___ TEXTE FOURNI
[Test] RimWorld : dans l’espace, personne ne vous entendra crier

Si vous aviez toujours rêvé de vous échouer sur une planète hostile avec un yorkshire, un pyromane et un asocial comme seuls compagnons, RimWorld est fait pour vous.

Fiche Technique

  • Support de test : PC – OS Windows 7 64 bits / Intel Core i5-2500K 3,30 GHz / 8 Go RAM / Asus GTX 760 OC
  • Version du jeu testée : version Early Access fournie par Ludeon Studios
  • Développeur : Ludeon Studios
  • Éditeur : Ludeon Studios
  • Type : survie/stratégie/craft
  • Date de sortie française : 16 juillet 2016 (date de l’Early Access – date de sortie de la version finale inconnue)

Issu d’un financement Kickstarter en octobre 2013, RimWorld a depuis fait son bonhomme de chemin sur la scène indépendante, rencontrant un vif succès auprès des joueurs avant son débarquement récent sur Steam. Actuellement en Alpha 13, le jeu est cependant très jouable et proche de sa version finale. Si graphiquement, le jeu ressemble fort à Prison Architect, ne vous y trompez pas, les deux jeux sont issus de deux studios différents, l’auteur de RimWorld ayant demandé la permission de s’inspirer du design épuré de Prison Architect pour des raisons pratiques.
______
CONSIGNES
A. Comment traduiriez-vous en anglais cette phrase du test de RimWorld : « Si vous aviez toujours rêvé de vous échouer sur une planète hostile avec un yorkshire, un pyromane et un asocial comme seuls compagnons, RimWorld est fait pour vous. » ?
B. Prolongez le test de RimWorld à partir de sa dernière phrase.
___ DONNÉES FOURNIES
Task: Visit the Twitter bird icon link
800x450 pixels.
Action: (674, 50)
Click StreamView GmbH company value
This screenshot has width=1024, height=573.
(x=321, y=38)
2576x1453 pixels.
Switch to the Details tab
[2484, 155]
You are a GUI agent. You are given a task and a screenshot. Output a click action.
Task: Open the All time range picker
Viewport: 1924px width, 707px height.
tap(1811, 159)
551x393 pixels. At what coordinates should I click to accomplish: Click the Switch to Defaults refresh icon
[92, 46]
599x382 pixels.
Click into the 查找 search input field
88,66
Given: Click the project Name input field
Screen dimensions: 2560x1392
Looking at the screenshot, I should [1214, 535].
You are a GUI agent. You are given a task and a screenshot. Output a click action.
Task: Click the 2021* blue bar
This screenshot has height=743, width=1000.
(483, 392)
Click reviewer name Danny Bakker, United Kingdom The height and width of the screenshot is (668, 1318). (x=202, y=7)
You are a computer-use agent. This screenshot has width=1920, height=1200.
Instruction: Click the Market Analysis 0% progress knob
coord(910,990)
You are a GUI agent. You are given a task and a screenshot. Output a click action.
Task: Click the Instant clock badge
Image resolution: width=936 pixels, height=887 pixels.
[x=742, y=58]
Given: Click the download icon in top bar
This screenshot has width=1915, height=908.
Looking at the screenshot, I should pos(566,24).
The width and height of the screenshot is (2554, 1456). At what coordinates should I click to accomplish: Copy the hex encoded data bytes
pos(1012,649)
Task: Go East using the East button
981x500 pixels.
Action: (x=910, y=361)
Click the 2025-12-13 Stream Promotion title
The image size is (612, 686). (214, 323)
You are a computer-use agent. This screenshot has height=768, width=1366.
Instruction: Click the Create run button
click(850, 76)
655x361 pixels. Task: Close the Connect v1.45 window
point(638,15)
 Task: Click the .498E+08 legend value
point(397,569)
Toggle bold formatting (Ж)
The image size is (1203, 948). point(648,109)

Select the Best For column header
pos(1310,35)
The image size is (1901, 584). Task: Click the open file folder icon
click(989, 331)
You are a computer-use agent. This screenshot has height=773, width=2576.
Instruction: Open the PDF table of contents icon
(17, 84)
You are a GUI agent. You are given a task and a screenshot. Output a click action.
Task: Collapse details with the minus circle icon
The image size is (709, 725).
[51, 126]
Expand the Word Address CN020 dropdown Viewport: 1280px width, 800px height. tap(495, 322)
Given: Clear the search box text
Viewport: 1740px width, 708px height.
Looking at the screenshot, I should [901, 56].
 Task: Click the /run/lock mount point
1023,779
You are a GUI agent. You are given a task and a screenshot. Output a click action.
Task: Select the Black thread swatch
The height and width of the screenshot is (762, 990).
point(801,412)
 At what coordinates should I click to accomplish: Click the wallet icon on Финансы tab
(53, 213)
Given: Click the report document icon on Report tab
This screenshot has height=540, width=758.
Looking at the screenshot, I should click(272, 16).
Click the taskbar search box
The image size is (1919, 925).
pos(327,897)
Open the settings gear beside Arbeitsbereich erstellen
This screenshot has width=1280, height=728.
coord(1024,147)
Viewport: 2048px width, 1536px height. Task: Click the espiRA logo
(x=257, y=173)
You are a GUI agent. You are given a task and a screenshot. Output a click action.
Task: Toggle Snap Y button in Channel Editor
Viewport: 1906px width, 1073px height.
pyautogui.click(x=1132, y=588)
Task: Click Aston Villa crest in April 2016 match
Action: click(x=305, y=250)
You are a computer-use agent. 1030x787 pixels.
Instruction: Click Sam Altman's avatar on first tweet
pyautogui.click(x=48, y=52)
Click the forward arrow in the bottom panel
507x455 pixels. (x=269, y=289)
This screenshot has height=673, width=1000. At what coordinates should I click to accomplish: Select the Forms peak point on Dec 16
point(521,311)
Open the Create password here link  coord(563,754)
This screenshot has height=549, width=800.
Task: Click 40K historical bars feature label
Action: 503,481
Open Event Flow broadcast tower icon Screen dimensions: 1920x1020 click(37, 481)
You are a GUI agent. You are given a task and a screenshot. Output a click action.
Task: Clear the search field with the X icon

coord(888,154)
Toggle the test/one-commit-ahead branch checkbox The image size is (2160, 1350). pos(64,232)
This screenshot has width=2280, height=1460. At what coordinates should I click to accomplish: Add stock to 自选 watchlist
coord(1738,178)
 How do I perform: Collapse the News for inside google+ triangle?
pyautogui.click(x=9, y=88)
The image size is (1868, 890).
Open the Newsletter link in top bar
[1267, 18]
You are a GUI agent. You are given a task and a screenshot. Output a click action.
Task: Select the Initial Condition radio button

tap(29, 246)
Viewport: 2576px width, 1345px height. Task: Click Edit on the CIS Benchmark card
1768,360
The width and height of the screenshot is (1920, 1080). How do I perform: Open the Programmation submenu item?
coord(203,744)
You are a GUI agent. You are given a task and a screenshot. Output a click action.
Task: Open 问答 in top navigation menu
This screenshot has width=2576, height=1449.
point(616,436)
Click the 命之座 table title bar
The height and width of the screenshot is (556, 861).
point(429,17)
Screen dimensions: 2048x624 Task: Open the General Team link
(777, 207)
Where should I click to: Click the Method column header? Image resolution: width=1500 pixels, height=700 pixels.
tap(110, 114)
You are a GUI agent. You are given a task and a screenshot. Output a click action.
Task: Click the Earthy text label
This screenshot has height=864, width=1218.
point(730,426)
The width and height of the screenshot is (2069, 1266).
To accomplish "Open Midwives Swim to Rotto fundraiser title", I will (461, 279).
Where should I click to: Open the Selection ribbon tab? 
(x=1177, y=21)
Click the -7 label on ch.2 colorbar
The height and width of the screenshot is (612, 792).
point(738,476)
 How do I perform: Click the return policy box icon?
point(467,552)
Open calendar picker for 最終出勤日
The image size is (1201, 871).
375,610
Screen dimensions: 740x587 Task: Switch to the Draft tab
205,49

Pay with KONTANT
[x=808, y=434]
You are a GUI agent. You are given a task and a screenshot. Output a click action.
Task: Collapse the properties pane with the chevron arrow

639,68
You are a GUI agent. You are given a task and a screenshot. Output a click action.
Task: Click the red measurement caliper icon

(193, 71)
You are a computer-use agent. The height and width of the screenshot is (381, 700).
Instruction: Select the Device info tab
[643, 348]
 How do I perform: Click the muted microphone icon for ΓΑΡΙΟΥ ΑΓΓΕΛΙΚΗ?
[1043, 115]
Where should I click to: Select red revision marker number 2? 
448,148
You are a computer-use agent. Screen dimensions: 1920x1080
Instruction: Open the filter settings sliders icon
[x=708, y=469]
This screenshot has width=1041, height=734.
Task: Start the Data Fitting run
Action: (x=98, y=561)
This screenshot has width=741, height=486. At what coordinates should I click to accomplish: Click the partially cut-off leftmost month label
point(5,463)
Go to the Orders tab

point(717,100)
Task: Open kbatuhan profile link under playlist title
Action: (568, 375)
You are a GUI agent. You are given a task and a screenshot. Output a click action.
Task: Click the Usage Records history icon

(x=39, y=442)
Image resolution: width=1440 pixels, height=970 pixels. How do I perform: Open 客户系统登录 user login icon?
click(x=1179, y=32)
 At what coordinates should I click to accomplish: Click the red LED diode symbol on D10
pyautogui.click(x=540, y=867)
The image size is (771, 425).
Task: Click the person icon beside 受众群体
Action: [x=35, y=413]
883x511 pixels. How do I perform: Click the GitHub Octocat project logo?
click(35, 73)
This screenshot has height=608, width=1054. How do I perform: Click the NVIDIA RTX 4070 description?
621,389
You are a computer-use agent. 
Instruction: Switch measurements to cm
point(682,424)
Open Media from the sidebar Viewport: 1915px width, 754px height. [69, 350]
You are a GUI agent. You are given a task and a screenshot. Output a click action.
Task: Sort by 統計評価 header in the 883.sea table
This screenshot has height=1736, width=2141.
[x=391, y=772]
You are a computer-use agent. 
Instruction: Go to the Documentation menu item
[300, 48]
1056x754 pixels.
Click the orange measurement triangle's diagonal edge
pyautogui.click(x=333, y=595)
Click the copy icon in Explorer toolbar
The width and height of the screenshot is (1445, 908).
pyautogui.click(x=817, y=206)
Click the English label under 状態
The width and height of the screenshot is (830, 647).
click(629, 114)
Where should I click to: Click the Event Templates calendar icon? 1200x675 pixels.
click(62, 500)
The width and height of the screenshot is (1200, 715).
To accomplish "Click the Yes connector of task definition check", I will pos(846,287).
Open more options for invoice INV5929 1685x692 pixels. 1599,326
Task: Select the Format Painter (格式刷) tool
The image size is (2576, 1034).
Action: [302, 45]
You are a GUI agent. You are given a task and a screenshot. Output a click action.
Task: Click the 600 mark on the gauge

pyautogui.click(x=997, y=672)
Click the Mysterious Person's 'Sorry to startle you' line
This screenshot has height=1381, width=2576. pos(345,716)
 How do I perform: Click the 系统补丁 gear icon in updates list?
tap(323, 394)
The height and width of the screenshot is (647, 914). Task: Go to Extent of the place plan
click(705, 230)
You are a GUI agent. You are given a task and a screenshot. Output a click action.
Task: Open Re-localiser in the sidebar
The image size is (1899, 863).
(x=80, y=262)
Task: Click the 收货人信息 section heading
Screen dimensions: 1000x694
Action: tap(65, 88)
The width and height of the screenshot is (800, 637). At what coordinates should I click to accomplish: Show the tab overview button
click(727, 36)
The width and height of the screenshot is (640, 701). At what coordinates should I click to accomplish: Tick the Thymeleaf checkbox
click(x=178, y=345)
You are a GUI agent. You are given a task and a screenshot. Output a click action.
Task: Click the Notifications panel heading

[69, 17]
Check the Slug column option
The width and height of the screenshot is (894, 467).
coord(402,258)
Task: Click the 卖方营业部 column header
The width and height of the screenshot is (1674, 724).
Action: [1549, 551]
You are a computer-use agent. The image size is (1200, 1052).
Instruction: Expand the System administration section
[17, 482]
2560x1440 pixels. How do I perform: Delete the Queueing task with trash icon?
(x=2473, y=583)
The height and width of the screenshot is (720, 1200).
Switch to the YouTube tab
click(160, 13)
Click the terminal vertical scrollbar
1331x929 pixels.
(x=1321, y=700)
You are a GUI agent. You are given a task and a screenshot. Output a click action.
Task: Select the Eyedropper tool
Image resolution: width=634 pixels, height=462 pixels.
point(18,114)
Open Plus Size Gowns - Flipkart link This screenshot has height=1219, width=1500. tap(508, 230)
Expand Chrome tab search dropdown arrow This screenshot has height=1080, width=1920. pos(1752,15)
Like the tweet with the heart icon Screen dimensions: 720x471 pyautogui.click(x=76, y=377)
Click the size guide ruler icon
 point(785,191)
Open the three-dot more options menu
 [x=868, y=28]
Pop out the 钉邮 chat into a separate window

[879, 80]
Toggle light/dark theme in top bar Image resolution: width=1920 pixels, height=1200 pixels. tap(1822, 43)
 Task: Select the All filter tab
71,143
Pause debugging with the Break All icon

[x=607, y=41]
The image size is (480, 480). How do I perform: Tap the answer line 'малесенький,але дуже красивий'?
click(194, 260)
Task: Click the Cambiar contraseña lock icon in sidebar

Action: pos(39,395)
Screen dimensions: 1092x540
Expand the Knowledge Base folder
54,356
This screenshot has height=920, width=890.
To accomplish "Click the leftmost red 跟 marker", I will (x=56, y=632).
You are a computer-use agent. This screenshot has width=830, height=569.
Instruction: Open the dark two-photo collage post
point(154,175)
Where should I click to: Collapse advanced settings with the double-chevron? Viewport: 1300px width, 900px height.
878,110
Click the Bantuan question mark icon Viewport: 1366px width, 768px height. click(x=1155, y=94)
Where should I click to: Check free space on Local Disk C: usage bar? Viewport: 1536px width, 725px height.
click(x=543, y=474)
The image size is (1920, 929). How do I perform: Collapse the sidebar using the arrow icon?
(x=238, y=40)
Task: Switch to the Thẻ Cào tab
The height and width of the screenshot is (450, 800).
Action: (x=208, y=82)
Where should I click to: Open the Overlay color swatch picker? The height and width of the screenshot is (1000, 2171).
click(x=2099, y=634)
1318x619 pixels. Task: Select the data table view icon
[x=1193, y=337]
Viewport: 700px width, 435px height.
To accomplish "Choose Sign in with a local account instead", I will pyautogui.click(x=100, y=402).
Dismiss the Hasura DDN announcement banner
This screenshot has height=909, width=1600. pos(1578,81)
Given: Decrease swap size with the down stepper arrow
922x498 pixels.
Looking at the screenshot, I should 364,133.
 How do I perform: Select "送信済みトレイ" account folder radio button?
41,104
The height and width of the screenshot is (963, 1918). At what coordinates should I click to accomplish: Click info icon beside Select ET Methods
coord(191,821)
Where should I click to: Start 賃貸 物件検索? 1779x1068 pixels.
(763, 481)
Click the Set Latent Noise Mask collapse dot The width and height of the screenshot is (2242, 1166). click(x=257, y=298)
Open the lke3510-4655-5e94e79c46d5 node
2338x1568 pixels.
______
RÉPONSES PAR CONSIGNE
A. If you've always dreamed of getting stranded on a hostile planet with a Yorkshire terrier, a pyromaniac and an antisocial loner as your only companions, RimWorld is for you.

B.
L’un des objectifs de RimWorld (qui n’est que l’un des scénarios jouables parmi une infinité que vous pourrez créer) est de vous faire incarner des humains échoués sur une planète après des années voire des siècles de stase, et dont le but sera de survivre en bâtissant un camp. A terme, après avoir survécu aux ennemis divers et autres catastrophes qui ne manqueront pas de leur tomber sur le coin de la figure, il leur sera possible d’envisager de quitter leur colonie pour des horizons plus cléments…

L’annale des colons

Lorsque l’on démarre RimWorld pour la première fois, on a l’agréable surprise de constater que le jeu est traduit en français, même si la traduction n’est pas encore omniprésente. La majorité des jeux indépendants n’ayant pas les moyens de s’offrir une localisation en langue étrangère et/ou ne possédant pas de communauté suffisamment active pour en réaliser une à l’œil, ce sont parfois plusieurs perles qui passent à la trappe auprès des joueurs non-anglophones pour qui la langue anglaise est une barrière de taille. Premier bon point pour Rimworld, donc, qui propose plusieurs langues dont le français, et dont la traduction est sans cesse améliorée au fil du temps.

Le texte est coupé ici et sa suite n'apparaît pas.